● **WHAT NEEDS TO BE DONE**
These records need to be repeated exactly, every one of them.

● **INPUT RECORDS**
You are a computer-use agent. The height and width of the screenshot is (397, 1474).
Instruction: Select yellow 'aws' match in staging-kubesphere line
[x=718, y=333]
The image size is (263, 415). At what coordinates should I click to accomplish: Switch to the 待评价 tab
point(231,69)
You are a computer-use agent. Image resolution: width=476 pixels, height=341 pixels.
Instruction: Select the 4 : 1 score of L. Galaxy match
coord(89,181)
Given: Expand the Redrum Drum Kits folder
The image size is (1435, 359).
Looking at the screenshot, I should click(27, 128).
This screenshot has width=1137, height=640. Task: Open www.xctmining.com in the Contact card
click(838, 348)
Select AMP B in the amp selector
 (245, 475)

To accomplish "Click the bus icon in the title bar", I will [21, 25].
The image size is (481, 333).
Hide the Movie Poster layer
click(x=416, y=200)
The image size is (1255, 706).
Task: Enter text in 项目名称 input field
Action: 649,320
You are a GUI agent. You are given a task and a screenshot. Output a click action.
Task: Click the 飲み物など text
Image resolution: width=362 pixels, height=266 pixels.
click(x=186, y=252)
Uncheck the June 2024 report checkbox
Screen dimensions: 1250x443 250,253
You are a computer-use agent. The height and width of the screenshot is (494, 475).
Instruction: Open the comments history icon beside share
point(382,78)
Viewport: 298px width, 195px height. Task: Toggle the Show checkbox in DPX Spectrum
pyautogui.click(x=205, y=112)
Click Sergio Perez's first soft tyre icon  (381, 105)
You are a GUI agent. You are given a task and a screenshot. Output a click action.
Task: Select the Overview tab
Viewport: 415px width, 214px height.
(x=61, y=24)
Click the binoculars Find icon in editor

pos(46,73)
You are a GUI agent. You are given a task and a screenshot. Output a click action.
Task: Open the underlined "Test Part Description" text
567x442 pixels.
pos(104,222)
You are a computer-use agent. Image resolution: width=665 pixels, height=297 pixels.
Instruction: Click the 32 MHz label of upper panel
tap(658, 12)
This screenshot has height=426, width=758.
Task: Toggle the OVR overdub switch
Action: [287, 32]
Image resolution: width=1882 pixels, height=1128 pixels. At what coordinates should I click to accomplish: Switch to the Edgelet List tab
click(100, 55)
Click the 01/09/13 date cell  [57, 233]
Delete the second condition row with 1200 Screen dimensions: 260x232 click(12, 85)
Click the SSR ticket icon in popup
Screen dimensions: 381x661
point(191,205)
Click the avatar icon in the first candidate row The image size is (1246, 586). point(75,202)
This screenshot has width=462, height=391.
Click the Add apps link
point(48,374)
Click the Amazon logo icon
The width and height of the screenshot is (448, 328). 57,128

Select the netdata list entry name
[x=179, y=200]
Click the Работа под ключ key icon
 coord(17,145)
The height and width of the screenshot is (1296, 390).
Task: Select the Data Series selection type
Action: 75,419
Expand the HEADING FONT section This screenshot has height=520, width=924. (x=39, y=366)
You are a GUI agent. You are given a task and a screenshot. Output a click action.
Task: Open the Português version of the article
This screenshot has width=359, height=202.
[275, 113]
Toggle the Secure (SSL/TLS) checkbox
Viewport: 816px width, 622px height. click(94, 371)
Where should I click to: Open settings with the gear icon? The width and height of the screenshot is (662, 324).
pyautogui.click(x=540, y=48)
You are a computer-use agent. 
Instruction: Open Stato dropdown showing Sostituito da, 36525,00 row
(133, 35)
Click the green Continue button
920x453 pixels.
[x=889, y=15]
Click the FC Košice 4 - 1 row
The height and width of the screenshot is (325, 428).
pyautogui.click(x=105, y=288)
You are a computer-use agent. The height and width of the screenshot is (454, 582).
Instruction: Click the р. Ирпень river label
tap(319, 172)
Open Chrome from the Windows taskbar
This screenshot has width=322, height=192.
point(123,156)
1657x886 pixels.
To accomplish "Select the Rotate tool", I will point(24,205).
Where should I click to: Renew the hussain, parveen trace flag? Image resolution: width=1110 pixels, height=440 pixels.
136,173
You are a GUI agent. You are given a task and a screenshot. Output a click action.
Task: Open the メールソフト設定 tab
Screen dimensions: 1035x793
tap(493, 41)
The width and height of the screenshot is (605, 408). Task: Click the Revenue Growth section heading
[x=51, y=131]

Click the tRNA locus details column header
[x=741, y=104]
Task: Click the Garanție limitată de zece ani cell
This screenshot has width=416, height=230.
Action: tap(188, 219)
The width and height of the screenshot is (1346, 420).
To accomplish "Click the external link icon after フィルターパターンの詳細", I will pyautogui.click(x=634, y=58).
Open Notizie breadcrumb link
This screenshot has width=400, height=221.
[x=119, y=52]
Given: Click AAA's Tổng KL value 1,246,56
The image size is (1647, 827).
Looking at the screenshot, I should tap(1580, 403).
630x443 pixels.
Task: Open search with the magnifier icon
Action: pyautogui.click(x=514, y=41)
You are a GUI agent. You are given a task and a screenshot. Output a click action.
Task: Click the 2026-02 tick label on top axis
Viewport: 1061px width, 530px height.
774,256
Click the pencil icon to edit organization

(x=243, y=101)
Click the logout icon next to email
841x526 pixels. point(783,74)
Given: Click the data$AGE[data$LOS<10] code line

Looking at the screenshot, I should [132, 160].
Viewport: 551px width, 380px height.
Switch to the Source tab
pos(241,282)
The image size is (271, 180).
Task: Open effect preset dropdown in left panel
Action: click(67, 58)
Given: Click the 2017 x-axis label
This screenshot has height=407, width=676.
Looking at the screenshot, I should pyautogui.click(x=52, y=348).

● **SOLUTION FOR THIS EXERCISE**
You are a computer-use agent. The height and width of the screenshot is (397, 1474).
Instruction: Select yellow 'aws' match in staging-kubesphere line
[x=718, y=333]
The image size is (263, 415). At what coordinates should I click to accomplish: Switch to the 待评价 tab
point(231,69)
You are a computer-use agent. Image resolution: width=476 pixels, height=341 pixels.
Instruction: Select the 4 : 1 score of L. Galaxy match
coord(89,181)
Given: Expand the Redrum Drum Kits folder
The image size is (1435, 359).
Looking at the screenshot, I should click(27, 128).
This screenshot has width=1137, height=640. Task: Open www.xctmining.com in the Contact card
click(838, 348)
Select AMP B in the amp selector
 (245, 475)

To accomplish "Click the bus icon in the title bar", I will [21, 25].
The image size is (481, 333).
Hide the Movie Poster layer
click(x=416, y=200)
The image size is (1255, 706).
Task: Enter text in 项目名称 input field
Action: 649,320
You are a GUI agent. You are given a task and a screenshot. Output a click action.
Task: Click the 飲み物など text
Image resolution: width=362 pixels, height=266 pixels.
click(x=186, y=252)
Uncheck the June 2024 report checkbox
Screen dimensions: 1250x443 250,253
You are a computer-use agent. The height and width of the screenshot is (494, 475).
Instruction: Open the comments history icon beside share
point(382,78)
Viewport: 298px width, 195px height. Task: Toggle the Show checkbox in DPX Spectrum
pyautogui.click(x=205, y=112)
Click Sergio Perez's first soft tyre icon  (381, 105)
You are a GUI agent. You are given a task and a screenshot. Output a click action.
Task: Select the Overview tab
Viewport: 415px width, 214px height.
(x=61, y=24)
Click the binoculars Find icon in editor

pos(46,73)
You are a GUI agent. You are given a task and a screenshot. Output a click action.
Task: Open the underlined "Test Part Description" text
567x442 pixels.
pos(104,222)
You are a computer-use agent. Image resolution: width=665 pixels, height=297 pixels.
Instruction: Click the 32 MHz label of upper panel
tap(658, 12)
This screenshot has height=426, width=758.
Task: Toggle the OVR overdub switch
Action: [287, 32]
Image resolution: width=1882 pixels, height=1128 pixels. At what coordinates should I click to accomplish: Switch to the Edgelet List tab
click(100, 55)
Click the 01/09/13 date cell  [57, 233]
Delete the second condition row with 1200 Screen dimensions: 260x232 click(12, 85)
Click the SSR ticket icon in popup
Screen dimensions: 381x661
point(191,205)
Click the avatar icon in the first candidate row The image size is (1246, 586). point(75,202)
This screenshot has width=462, height=391.
Click the Add apps link
point(48,374)
Click the Amazon logo icon
The width and height of the screenshot is (448, 328). 57,128

Select the netdata list entry name
[x=179, y=200]
Click the Работа под ключ key icon
 coord(17,145)
The height and width of the screenshot is (1296, 390).
Task: Select the Data Series selection type
Action: 75,419
Expand the HEADING FONT section This screenshot has height=520, width=924. (x=39, y=366)
You are a GUI agent. You are given a task and a screenshot. Output a click action.
Task: Open the Português version of the article
This screenshot has width=359, height=202.
[275, 113]
Toggle the Secure (SSL/TLS) checkbox
Viewport: 816px width, 622px height. click(94, 371)
Where should I click to: Open settings with the gear icon? The width and height of the screenshot is (662, 324).
pyautogui.click(x=540, y=48)
You are a computer-use agent. 
Instruction: Open Stato dropdown showing Sostituito da, 36525,00 row
(133, 35)
Click the green Continue button
920x453 pixels.
[x=889, y=15]
Click the FC Košice 4 - 1 row
The height and width of the screenshot is (325, 428).
pyautogui.click(x=105, y=288)
You are a computer-use agent. The height and width of the screenshot is (454, 582).
Instruction: Click the р. Ирпень river label
tap(319, 172)
Open Chrome from the Windows taskbar
This screenshot has width=322, height=192.
point(123,156)
1657x886 pixels.
To accomplish "Select the Rotate tool", I will point(24,205).
Where should I click to: Renew the hussain, parveen trace flag? Image resolution: width=1110 pixels, height=440 pixels.
136,173
You are a GUI agent. You are given a task and a screenshot. Output a click action.
Task: Open the メールソフト設定 tab
Screen dimensions: 1035x793
tap(493, 41)
The width and height of the screenshot is (605, 408). Task: Click the Revenue Growth section heading
[x=51, y=131]

Click the tRNA locus details column header
[x=741, y=104]
Task: Click the Garanție limitată de zece ani cell
This screenshot has width=416, height=230.
Action: tap(188, 219)
The width and height of the screenshot is (1346, 420).
To accomplish "Click the external link icon after フィルターパターンの詳細", I will pyautogui.click(x=634, y=58).
Open Notizie breadcrumb link
This screenshot has width=400, height=221.
[x=119, y=52]
Given: Click AAA's Tổng KL value 1,246,56
The image size is (1647, 827).
Looking at the screenshot, I should tap(1580, 403).
630x443 pixels.
Task: Open search with the magnifier icon
Action: pyautogui.click(x=514, y=41)
You are a GUI agent. You are given a task and a screenshot. Output a click action.
Task: Click the 2026-02 tick label on top axis
Viewport: 1061px width, 530px height.
774,256
Click the pencil icon to edit organization

(x=243, y=101)
Click the logout icon next to email
841x526 pixels. point(783,74)
Given: Click the data$AGE[data$LOS<10] code line

Looking at the screenshot, I should [132, 160].
Viewport: 551px width, 380px height.
Switch to the Source tab
pos(241,282)
The image size is (271, 180).
Task: Open effect preset dropdown in left panel
Action: click(67, 58)
Given: Click the 2017 x-axis label
This screenshot has height=407, width=676.
Looking at the screenshot, I should pyautogui.click(x=52, y=348).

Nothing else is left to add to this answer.